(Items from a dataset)
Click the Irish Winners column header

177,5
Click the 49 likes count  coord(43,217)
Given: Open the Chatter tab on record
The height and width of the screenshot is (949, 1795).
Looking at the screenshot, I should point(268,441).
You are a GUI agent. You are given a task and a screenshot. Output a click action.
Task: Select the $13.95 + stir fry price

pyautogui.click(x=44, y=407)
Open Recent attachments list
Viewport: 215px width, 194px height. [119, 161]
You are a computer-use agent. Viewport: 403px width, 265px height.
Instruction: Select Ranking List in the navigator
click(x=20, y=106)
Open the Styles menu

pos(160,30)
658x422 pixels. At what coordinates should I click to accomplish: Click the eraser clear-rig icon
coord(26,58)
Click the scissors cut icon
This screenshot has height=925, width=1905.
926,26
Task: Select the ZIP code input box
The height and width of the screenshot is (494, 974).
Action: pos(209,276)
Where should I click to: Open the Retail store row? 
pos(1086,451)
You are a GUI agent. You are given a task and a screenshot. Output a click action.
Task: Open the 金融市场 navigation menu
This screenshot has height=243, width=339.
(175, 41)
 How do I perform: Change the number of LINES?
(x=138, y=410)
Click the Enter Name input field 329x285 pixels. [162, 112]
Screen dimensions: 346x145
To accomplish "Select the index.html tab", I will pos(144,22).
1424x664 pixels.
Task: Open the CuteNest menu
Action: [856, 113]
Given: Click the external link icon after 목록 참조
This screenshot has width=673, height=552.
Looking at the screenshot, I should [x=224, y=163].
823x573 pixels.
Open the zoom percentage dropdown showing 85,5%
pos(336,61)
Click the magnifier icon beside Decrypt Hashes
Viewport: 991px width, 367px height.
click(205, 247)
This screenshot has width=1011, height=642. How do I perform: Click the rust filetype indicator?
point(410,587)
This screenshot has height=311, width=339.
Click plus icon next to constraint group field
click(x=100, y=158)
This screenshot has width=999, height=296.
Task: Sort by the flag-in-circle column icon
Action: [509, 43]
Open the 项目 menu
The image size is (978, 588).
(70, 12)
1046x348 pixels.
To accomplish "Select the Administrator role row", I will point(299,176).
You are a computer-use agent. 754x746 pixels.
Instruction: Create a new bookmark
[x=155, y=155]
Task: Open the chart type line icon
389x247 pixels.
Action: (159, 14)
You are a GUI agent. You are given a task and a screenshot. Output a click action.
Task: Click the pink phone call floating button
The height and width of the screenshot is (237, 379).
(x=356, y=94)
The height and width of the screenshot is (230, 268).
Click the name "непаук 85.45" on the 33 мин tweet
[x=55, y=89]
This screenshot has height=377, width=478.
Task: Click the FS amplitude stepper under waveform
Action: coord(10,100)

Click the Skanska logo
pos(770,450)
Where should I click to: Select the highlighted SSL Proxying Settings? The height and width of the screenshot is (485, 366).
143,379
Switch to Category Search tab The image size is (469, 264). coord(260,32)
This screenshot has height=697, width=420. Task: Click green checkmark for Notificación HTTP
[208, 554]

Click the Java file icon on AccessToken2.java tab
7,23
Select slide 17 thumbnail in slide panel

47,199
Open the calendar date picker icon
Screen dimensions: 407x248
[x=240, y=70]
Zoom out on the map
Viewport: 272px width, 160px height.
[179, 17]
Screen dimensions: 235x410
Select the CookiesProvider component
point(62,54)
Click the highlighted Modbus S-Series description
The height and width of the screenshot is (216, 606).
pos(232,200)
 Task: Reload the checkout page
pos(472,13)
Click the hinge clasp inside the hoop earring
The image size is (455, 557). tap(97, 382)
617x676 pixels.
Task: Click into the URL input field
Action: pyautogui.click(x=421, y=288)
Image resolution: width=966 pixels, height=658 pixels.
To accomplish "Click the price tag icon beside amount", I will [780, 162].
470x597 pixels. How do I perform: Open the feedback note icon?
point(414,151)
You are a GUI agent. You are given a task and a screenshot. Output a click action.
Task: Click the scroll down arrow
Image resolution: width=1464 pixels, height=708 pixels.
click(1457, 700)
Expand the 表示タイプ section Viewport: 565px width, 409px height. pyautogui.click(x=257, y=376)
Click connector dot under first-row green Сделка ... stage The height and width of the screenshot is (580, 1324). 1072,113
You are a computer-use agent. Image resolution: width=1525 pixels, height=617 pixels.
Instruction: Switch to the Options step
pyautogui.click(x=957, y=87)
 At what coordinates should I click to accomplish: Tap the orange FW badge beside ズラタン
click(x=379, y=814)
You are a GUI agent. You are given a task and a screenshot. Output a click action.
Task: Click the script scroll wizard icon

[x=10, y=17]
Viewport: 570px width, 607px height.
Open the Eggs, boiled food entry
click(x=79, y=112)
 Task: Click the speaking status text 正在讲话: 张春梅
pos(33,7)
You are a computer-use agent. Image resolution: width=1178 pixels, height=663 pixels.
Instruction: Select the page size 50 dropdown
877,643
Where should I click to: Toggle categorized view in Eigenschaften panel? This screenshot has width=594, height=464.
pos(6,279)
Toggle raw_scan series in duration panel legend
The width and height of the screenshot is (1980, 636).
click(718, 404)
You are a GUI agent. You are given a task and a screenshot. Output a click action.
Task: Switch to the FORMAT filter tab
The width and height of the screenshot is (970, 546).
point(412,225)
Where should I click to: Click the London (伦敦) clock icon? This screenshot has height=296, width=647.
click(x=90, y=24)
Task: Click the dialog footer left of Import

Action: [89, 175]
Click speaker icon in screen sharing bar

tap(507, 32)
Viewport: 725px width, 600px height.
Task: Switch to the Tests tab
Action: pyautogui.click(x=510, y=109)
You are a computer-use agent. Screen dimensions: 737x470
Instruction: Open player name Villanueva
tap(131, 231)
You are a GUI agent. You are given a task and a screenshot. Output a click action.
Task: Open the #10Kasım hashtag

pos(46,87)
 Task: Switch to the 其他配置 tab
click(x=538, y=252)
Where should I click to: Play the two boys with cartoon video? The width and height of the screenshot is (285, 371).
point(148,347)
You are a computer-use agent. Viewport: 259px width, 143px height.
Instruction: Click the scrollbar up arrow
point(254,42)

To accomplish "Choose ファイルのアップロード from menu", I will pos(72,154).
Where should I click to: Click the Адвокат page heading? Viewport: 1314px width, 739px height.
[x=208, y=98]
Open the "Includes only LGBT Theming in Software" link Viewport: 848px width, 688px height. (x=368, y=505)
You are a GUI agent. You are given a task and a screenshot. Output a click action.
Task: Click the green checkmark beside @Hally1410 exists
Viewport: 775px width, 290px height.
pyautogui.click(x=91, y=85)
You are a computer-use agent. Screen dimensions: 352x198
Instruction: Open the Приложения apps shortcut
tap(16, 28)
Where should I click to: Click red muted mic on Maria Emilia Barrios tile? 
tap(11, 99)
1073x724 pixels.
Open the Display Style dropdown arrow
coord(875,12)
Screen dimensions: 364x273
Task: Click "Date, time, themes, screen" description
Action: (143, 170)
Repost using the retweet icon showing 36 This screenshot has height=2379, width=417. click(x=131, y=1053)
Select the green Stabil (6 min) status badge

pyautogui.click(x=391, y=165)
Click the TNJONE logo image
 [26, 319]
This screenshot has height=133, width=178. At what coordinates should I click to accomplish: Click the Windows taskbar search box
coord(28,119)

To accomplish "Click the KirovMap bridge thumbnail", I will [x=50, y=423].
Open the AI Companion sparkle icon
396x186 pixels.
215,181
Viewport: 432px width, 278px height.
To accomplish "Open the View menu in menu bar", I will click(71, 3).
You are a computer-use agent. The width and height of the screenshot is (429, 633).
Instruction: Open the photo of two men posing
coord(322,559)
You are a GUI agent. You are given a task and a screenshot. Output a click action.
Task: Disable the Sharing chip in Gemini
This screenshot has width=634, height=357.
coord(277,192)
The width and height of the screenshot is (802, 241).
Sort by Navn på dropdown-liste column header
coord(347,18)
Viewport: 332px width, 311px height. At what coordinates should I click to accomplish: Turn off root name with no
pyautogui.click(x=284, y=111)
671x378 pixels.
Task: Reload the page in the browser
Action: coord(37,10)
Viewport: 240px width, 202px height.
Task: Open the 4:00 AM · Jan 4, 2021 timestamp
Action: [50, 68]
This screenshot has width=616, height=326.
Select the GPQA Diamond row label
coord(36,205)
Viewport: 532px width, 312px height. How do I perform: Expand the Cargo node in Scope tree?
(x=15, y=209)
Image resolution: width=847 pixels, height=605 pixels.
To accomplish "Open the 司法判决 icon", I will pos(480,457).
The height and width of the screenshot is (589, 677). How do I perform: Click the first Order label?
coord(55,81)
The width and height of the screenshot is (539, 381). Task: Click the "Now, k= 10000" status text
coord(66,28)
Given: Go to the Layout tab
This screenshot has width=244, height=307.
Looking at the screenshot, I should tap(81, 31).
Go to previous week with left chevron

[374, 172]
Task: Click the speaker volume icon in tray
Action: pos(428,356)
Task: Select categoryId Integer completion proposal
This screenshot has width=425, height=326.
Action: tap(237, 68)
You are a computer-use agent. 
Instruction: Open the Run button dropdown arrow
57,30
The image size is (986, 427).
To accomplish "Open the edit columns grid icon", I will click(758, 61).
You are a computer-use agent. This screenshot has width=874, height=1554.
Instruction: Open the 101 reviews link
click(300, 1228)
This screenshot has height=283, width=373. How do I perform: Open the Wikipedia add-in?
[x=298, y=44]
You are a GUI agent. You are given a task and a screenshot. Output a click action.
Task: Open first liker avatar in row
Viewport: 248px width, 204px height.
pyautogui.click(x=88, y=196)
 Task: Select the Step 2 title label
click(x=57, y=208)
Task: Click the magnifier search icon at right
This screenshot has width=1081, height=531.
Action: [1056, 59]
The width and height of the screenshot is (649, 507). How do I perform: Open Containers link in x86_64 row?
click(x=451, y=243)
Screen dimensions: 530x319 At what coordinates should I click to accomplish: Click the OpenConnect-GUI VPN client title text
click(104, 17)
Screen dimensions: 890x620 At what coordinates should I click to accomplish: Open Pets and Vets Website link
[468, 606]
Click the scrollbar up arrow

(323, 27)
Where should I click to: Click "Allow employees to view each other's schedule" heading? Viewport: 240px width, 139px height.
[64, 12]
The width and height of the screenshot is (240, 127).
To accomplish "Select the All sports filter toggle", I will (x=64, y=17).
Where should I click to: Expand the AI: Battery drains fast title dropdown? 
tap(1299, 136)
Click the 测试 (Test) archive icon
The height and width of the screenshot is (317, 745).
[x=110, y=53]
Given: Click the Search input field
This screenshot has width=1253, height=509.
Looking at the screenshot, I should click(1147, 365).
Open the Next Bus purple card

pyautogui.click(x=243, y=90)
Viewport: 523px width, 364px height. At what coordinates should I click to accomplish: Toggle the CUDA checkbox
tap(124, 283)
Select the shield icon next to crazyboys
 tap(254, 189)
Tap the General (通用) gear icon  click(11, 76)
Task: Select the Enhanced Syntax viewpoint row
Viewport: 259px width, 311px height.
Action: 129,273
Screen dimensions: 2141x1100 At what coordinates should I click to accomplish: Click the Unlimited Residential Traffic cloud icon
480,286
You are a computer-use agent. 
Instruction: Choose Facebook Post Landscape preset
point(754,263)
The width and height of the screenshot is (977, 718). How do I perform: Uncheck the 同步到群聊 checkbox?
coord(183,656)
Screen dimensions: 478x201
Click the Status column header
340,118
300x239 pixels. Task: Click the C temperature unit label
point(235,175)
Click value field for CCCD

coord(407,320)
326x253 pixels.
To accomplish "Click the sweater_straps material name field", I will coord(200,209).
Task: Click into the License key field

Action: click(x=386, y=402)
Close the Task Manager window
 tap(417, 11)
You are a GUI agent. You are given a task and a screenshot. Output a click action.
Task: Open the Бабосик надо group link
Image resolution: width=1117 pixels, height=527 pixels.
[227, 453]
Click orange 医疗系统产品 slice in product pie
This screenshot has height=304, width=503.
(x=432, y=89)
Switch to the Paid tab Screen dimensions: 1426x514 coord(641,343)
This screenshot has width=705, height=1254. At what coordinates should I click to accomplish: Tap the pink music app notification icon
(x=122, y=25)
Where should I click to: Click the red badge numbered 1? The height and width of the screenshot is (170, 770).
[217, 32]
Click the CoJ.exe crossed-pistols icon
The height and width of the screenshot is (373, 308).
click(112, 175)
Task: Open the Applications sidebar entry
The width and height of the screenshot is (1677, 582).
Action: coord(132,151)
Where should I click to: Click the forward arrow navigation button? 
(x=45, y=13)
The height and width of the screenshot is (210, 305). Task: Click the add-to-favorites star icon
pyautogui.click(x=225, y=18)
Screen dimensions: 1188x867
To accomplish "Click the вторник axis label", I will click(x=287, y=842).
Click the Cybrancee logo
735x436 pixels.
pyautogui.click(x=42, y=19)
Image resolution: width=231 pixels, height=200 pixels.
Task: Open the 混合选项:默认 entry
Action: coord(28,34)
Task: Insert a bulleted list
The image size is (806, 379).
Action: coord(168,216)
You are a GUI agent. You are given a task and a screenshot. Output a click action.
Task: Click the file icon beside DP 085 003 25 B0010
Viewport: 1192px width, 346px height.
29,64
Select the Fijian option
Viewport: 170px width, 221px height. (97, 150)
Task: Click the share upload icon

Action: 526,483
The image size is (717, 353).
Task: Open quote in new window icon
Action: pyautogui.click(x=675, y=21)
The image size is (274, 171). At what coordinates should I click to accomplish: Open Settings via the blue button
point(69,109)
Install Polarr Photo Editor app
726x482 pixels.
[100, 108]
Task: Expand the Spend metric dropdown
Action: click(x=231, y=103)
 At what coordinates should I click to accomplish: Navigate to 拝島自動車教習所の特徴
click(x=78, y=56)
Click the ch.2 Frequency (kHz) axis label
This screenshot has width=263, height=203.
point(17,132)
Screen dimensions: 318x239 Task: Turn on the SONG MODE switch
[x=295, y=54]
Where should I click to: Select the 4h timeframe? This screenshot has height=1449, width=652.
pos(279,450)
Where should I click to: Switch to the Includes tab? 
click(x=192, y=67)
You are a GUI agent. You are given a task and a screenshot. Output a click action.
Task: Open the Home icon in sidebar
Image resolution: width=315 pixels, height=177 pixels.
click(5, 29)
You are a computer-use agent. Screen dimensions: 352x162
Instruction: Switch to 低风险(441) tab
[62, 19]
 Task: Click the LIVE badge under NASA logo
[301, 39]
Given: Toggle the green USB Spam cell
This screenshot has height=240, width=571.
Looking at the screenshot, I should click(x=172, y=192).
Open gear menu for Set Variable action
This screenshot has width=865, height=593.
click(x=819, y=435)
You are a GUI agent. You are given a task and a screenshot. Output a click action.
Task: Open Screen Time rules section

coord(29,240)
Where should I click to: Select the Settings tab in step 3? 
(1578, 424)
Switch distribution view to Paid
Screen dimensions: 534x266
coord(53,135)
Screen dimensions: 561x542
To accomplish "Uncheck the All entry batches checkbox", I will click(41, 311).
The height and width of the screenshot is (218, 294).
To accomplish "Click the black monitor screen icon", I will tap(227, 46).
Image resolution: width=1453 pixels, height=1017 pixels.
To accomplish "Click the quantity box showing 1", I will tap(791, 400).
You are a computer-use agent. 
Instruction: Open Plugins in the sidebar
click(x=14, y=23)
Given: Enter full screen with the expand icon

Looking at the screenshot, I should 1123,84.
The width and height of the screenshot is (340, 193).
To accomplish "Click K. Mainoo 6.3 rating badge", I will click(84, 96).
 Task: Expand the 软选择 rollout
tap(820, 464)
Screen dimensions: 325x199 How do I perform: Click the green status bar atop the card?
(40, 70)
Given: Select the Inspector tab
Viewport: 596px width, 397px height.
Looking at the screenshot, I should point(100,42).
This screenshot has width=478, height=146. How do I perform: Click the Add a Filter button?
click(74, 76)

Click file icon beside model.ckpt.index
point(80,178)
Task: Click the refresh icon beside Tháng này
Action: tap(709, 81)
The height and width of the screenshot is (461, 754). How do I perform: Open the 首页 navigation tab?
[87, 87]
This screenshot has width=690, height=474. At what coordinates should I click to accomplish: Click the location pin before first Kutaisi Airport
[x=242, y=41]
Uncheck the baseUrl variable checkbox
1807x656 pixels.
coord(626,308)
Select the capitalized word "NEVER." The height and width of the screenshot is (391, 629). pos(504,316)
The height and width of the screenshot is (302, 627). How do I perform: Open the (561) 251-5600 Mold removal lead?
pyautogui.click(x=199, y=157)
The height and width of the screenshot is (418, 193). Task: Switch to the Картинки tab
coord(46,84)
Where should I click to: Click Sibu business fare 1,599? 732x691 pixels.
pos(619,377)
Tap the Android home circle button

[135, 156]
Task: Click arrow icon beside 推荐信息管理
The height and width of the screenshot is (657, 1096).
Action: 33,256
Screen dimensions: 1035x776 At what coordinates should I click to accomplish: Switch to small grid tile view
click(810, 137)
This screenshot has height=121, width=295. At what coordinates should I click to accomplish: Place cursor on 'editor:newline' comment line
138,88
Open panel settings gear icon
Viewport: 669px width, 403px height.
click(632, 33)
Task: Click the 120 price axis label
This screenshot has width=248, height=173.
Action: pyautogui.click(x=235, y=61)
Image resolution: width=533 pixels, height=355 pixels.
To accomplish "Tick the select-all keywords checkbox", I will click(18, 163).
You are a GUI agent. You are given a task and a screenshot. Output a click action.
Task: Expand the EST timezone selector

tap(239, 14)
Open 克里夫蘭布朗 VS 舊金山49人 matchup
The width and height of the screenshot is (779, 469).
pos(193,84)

__REQUIRED ACTION__: The word to find is "axis". Copy every line of the records that holds it.

__RESPONSE__:
To accomplish "Click the вторник axis label", I will click(x=287, y=842).
Click the ch.2 Frequency (kHz) axis label
Task: Click the 120 price axis label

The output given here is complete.